AIM OF THE TASK: In the records below, find the line holding "Task: Click the green Buy progress bar" and the line holding "You are a computer-use". Set down both, with every line between them, exactly.
(GIVEN ENTRIES begins)
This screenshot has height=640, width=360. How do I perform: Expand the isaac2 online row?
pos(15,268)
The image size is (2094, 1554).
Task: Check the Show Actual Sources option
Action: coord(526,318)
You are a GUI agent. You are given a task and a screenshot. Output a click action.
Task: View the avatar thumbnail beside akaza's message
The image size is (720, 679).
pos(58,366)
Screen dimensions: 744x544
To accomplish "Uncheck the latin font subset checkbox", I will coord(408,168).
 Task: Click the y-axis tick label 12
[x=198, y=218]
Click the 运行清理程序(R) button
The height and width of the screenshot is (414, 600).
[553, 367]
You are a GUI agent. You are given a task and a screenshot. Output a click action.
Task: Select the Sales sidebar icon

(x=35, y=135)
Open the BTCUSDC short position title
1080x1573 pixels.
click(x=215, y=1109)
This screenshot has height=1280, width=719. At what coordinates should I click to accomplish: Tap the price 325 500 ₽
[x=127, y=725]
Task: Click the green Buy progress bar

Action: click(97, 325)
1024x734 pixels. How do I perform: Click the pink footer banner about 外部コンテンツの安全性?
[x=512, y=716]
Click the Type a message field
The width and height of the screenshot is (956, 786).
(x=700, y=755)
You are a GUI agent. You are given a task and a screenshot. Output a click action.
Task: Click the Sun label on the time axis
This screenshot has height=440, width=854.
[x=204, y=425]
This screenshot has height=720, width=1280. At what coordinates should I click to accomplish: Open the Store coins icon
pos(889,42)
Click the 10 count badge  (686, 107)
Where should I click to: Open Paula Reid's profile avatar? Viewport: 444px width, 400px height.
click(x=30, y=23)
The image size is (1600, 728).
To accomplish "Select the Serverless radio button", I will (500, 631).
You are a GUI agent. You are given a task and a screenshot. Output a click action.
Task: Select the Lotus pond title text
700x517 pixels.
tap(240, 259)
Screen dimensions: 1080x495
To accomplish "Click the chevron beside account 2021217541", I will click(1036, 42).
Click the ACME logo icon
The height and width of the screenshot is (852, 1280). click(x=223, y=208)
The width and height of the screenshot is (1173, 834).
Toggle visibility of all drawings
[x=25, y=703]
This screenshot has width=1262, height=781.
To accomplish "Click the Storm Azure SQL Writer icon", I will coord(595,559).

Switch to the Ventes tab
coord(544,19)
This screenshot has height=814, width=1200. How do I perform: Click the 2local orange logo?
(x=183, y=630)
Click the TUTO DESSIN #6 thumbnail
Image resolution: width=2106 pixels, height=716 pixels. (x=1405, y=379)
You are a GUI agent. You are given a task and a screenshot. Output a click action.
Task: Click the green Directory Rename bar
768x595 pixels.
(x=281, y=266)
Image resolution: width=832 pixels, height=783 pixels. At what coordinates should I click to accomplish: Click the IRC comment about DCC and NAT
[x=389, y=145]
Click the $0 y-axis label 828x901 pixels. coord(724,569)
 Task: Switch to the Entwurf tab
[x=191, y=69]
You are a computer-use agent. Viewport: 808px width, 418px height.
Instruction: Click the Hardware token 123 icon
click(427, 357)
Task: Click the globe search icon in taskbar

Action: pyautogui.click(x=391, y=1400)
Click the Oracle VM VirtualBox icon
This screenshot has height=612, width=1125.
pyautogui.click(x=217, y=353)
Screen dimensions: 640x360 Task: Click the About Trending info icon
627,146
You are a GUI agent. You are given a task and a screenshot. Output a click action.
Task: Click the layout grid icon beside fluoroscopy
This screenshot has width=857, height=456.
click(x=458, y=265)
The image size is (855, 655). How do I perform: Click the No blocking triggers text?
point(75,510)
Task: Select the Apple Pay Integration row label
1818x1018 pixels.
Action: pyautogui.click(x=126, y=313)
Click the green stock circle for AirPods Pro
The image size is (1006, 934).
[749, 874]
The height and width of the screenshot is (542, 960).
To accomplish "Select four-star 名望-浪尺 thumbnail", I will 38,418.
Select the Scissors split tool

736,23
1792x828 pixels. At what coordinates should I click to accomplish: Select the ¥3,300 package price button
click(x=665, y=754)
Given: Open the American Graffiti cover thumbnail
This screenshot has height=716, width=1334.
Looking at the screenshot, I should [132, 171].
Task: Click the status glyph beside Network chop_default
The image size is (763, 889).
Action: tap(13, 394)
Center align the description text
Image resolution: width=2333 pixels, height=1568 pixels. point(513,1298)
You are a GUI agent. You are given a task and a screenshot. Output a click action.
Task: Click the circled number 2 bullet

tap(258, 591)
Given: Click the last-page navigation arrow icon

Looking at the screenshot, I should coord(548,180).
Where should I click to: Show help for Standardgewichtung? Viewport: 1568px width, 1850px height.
(GIVEN ENTRIES ends)
TASK ANSWER:
Task: Click the green Buy progress bar

Action: click(97, 325)
1024x734 pixels. How do I perform: Click the pink footer banner about 外部コンテンツの安全性?
[x=512, y=716]
Click the Type a message field
The width and height of the screenshot is (956, 786).
(x=700, y=755)
You are a GUI agent. You are given a task and a screenshot. Output a click action.
Task: Click the Sun label on the time axis
This screenshot has height=440, width=854.
[x=204, y=425]
This screenshot has height=720, width=1280. At what coordinates should I click to accomplish: Open the Store coins icon
pos(889,42)
Click the 10 count badge  (686, 107)
Where should I click to: Open Paula Reid's profile avatar? Viewport: 444px width, 400px height.
click(x=30, y=23)
The image size is (1600, 728).
To accomplish "Select the Serverless radio button", I will (500, 631).
You are a GUI agent. You are given a task and a screenshot. Output a click action.
Task: Select the Lotus pond title text
700x517 pixels.
tap(240, 259)
Screen dimensions: 1080x495
To accomplish "Click the chevron beside account 2021217541", I will click(1036, 42).
Click the ACME logo icon
The height and width of the screenshot is (852, 1280). click(x=223, y=208)
The width and height of the screenshot is (1173, 834).
Toggle visibility of all drawings
[x=25, y=703]
This screenshot has width=1262, height=781.
To accomplish "Click the Storm Azure SQL Writer icon", I will coord(595,559).

Switch to the Ventes tab
coord(544,19)
This screenshot has height=814, width=1200. How do I perform: Click the 2local orange logo?
(x=183, y=630)
Click the TUTO DESSIN #6 thumbnail
Image resolution: width=2106 pixels, height=716 pixels. (x=1405, y=379)
You are a GUI agent. You are given a task and a screenshot. Output a click action.
Task: Click the green Directory Rename bar
768x595 pixels.
(x=281, y=266)
Image resolution: width=832 pixels, height=783 pixels. At what coordinates should I click to accomplish: Click the IRC comment about DCC and NAT
[x=389, y=145]
Click the $0 y-axis label 828x901 pixels. coord(724,569)
 Task: Switch to the Entwurf tab
[x=191, y=69]
You are a computer-use agent. Viewport: 808px width, 418px height.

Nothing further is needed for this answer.